There are two ways to understand this process, both involving avoidance. One is an avoidance of disappointment or loss when something does not work out. When a relationship does not succeed, especially after a long period, especially after many shared experiences and especially after developing a hope that the relationship would be a good one, it is a loss. It is a loss of what might have been and an acknowledgement that a part of one's life has been devoted to this endeavour.

Another angle to evaluate is that focus on a sunk cost creates a distraction from one's inner truth. The sentence often goes like, "I've already invested too much, so I cannot notice my thoughts and feelings that are telling me to end or change this relationship".

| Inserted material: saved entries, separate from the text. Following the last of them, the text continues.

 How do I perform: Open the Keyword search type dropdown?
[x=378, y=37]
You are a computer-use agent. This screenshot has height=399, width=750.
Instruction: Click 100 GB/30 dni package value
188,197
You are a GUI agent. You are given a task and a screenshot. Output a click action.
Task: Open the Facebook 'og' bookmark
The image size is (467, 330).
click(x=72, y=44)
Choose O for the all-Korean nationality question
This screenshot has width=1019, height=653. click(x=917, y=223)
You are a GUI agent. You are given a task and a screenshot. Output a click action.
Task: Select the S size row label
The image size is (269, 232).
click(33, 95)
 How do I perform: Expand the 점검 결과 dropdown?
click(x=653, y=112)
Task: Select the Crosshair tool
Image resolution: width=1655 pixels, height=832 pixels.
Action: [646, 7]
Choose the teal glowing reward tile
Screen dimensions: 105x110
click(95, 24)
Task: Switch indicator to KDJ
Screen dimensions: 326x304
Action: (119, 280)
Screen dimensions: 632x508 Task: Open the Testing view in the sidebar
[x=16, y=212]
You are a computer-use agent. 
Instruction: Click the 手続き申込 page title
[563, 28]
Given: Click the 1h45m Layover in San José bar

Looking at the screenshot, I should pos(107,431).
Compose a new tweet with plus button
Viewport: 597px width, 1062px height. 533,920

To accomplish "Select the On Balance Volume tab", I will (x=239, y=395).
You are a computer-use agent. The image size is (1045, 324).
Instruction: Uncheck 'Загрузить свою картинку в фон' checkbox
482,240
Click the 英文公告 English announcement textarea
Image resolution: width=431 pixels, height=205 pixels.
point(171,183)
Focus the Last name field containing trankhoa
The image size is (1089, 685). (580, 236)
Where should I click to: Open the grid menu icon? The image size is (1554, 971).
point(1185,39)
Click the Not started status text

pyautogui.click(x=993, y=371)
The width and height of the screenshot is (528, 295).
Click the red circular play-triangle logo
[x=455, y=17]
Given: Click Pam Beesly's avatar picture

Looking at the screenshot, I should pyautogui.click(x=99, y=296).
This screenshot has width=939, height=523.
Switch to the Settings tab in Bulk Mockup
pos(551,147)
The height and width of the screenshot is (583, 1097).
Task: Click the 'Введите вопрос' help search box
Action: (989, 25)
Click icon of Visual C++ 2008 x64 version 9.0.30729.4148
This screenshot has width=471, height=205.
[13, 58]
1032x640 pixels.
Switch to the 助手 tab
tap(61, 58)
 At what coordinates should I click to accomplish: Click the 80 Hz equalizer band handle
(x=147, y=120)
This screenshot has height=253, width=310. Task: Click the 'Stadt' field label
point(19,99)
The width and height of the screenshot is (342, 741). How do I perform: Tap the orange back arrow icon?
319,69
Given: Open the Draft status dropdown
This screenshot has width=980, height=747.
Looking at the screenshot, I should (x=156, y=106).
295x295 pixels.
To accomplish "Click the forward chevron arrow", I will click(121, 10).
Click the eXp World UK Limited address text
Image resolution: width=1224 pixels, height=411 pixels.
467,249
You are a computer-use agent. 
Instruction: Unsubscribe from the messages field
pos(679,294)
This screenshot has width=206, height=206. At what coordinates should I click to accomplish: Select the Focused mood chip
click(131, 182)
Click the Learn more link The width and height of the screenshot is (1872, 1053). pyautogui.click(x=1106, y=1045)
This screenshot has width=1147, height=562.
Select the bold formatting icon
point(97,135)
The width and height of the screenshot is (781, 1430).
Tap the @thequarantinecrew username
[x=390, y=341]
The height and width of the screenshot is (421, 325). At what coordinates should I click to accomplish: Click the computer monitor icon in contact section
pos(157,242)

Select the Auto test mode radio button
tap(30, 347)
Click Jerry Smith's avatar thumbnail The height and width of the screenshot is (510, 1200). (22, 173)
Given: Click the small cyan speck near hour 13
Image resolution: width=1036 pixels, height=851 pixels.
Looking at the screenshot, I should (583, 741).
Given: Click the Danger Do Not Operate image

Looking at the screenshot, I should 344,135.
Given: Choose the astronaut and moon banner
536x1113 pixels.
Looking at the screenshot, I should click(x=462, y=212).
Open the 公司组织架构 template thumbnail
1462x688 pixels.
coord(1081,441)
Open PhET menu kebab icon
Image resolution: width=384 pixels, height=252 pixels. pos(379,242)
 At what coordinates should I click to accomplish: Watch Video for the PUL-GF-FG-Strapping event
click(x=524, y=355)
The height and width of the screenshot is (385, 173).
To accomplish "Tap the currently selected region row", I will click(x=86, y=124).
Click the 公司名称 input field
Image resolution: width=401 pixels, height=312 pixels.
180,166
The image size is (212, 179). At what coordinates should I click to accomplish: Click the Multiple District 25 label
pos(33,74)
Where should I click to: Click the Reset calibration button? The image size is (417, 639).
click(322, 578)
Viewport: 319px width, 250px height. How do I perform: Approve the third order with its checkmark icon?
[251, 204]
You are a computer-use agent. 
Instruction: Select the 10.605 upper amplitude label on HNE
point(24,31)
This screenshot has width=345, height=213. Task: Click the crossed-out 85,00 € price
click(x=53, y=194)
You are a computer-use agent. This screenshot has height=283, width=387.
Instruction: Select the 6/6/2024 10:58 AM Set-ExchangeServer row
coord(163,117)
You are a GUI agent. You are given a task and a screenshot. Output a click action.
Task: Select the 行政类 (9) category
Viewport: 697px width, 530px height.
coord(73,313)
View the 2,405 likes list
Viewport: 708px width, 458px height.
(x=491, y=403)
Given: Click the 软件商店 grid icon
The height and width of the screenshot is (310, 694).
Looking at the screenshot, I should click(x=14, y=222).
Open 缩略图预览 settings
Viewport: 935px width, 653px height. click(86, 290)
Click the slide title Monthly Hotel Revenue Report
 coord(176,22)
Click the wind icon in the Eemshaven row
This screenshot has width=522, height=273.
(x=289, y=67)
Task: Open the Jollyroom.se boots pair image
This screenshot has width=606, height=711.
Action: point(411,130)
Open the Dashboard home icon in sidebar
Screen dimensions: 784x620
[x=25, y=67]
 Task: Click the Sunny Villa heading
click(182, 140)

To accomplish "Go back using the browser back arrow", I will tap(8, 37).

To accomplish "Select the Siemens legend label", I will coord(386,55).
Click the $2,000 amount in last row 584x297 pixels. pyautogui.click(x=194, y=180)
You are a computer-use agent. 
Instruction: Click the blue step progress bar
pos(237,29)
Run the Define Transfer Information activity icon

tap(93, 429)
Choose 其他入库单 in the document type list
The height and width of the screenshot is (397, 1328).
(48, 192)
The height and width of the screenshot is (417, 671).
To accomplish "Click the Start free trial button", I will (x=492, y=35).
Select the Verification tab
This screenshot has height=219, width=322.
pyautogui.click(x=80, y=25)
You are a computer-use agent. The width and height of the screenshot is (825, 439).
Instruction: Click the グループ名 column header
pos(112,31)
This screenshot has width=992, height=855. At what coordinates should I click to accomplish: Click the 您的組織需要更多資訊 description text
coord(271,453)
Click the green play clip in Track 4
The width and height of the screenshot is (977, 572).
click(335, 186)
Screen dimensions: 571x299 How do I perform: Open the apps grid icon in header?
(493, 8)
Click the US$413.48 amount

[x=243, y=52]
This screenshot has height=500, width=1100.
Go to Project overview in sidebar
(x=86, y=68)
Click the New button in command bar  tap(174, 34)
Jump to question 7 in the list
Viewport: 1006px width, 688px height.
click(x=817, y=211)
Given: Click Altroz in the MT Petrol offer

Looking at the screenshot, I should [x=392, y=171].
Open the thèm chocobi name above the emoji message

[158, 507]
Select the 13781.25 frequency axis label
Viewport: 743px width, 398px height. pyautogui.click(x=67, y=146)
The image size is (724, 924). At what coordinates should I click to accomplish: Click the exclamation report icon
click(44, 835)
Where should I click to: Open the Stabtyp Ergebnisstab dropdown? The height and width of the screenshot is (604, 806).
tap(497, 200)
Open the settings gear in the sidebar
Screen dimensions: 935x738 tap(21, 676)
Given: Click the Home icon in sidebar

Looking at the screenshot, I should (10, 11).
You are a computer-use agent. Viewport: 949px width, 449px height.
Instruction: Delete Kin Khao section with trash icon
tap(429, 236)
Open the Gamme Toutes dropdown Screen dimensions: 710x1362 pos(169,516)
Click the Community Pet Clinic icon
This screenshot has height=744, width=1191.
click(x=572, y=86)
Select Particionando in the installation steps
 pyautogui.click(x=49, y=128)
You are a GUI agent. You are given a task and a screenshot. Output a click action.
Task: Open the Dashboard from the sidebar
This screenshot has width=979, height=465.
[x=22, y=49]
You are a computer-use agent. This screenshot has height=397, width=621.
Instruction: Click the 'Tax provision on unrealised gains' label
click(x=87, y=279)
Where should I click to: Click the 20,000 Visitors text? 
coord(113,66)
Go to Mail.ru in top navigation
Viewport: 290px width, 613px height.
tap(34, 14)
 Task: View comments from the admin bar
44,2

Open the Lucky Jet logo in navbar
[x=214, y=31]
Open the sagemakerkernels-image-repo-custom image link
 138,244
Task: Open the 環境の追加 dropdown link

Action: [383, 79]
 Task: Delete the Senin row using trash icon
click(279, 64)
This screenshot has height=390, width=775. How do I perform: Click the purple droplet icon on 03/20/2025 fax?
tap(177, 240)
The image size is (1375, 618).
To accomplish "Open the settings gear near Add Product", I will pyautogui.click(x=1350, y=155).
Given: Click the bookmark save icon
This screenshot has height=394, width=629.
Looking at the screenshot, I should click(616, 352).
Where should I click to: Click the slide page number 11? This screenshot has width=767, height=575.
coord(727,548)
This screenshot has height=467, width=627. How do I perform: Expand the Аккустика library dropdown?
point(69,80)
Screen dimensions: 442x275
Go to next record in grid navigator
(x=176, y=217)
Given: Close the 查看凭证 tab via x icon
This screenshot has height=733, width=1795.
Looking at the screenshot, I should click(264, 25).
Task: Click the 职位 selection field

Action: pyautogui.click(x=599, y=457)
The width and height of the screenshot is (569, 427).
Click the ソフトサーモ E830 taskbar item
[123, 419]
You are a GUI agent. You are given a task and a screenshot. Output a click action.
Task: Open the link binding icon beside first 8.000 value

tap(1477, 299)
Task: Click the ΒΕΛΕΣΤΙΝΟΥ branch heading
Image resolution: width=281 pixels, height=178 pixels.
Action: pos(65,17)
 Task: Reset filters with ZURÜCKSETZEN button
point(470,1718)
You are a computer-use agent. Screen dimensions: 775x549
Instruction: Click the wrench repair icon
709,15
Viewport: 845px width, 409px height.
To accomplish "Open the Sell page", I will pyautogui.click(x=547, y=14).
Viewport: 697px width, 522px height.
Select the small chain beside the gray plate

This is a type of insidious defense against noticing yourself. You enter into a neglectful relationship with yourself which divorces you from your inner thoughts and the quiet feelings that might guide you in your life. In other words, thinking about what already has been may prevent you from deciding what you want your life to be.

Yes this is the sunk cost fallacy isn't it. Because you have put so much effort and time in you don't want to give it up. I guess it's part of the reason. Part of it is the unknown of single life again. Part of it is my DC. So a few reasons I guess. But I'm not happy always feel confused.

For example just now I've received a nice text from DP saying they love me and that they missed me in bed last night. This kind of stuff messes with my mind because last night she didn't want to know me and was telling me I was doing so many things wrong

OP posts:
AttilaTheMeerkat · 24/09/2024 14:42

That is the nice part of the nice/nasty cycle of abuse which is a continuous one. Ignore such attempts of hoovering you back into their dysfunctional world.